Task objective: Count the lines of the material below that contain the string "coordinates", treating uppercase and lowercase letters as different. Give only the number.

Entries supplied:

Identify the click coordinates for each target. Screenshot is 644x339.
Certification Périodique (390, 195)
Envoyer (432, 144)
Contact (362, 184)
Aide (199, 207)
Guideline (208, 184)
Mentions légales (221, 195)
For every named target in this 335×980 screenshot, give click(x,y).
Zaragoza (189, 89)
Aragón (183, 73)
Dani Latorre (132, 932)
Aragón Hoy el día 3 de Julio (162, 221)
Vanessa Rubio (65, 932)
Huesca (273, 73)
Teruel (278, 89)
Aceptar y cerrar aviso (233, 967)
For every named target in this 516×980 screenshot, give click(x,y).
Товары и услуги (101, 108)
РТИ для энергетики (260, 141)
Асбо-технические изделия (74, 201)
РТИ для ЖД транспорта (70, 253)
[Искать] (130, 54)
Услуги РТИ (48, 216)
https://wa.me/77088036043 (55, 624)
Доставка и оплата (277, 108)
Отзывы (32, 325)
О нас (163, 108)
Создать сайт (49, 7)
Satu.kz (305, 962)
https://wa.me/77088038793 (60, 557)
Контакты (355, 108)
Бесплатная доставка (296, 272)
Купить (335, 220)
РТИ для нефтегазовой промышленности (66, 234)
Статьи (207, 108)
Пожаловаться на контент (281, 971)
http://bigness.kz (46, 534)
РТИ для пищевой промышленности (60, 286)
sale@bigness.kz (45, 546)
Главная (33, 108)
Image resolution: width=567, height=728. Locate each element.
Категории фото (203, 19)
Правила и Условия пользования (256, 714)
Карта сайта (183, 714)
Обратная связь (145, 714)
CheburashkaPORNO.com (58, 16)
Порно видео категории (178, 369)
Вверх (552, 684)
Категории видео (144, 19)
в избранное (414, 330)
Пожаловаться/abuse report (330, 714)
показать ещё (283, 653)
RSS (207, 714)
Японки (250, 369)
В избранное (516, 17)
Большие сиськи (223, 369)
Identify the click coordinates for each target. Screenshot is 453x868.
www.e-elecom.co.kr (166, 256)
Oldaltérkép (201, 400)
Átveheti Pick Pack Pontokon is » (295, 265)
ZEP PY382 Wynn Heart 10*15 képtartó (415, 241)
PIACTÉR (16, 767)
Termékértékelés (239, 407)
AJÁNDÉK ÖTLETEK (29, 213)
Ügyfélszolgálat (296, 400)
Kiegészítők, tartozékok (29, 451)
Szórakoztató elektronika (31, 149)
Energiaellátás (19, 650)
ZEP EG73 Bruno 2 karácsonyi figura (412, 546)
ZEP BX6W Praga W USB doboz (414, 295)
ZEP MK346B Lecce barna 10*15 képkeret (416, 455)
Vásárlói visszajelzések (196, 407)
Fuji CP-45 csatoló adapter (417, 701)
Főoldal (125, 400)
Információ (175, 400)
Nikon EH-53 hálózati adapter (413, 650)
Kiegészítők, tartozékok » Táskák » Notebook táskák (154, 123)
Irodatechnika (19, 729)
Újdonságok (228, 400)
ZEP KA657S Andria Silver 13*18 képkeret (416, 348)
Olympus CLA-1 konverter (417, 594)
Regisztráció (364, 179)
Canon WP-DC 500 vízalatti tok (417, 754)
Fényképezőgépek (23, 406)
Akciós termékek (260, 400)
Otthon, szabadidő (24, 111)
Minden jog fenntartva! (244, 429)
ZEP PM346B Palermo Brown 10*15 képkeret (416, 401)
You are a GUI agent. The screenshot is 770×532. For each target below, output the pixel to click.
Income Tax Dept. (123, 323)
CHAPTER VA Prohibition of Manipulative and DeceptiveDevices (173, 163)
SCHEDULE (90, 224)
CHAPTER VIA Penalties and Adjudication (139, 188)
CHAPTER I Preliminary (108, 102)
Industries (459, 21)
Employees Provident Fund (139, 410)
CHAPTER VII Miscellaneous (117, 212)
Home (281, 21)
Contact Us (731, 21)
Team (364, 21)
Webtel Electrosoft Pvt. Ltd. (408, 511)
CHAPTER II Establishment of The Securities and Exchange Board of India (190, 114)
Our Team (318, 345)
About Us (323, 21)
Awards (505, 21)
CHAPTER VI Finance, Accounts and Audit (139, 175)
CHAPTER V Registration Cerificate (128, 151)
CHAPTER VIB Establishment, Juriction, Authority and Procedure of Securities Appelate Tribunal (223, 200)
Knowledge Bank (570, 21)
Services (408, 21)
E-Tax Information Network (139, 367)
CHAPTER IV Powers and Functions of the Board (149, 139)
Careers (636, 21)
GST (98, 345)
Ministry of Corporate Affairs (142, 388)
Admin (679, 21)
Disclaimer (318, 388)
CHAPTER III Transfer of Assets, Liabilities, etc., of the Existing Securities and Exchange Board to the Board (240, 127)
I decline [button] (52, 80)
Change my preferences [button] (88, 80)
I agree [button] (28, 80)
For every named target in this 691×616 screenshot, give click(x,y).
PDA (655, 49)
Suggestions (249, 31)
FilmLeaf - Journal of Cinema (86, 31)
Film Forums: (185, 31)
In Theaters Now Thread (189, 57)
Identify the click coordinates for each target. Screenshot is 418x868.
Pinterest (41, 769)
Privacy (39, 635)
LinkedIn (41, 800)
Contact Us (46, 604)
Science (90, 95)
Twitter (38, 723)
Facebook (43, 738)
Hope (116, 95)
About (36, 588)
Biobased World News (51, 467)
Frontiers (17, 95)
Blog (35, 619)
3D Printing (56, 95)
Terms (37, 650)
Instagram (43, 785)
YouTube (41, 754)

Answer to this exercise: 3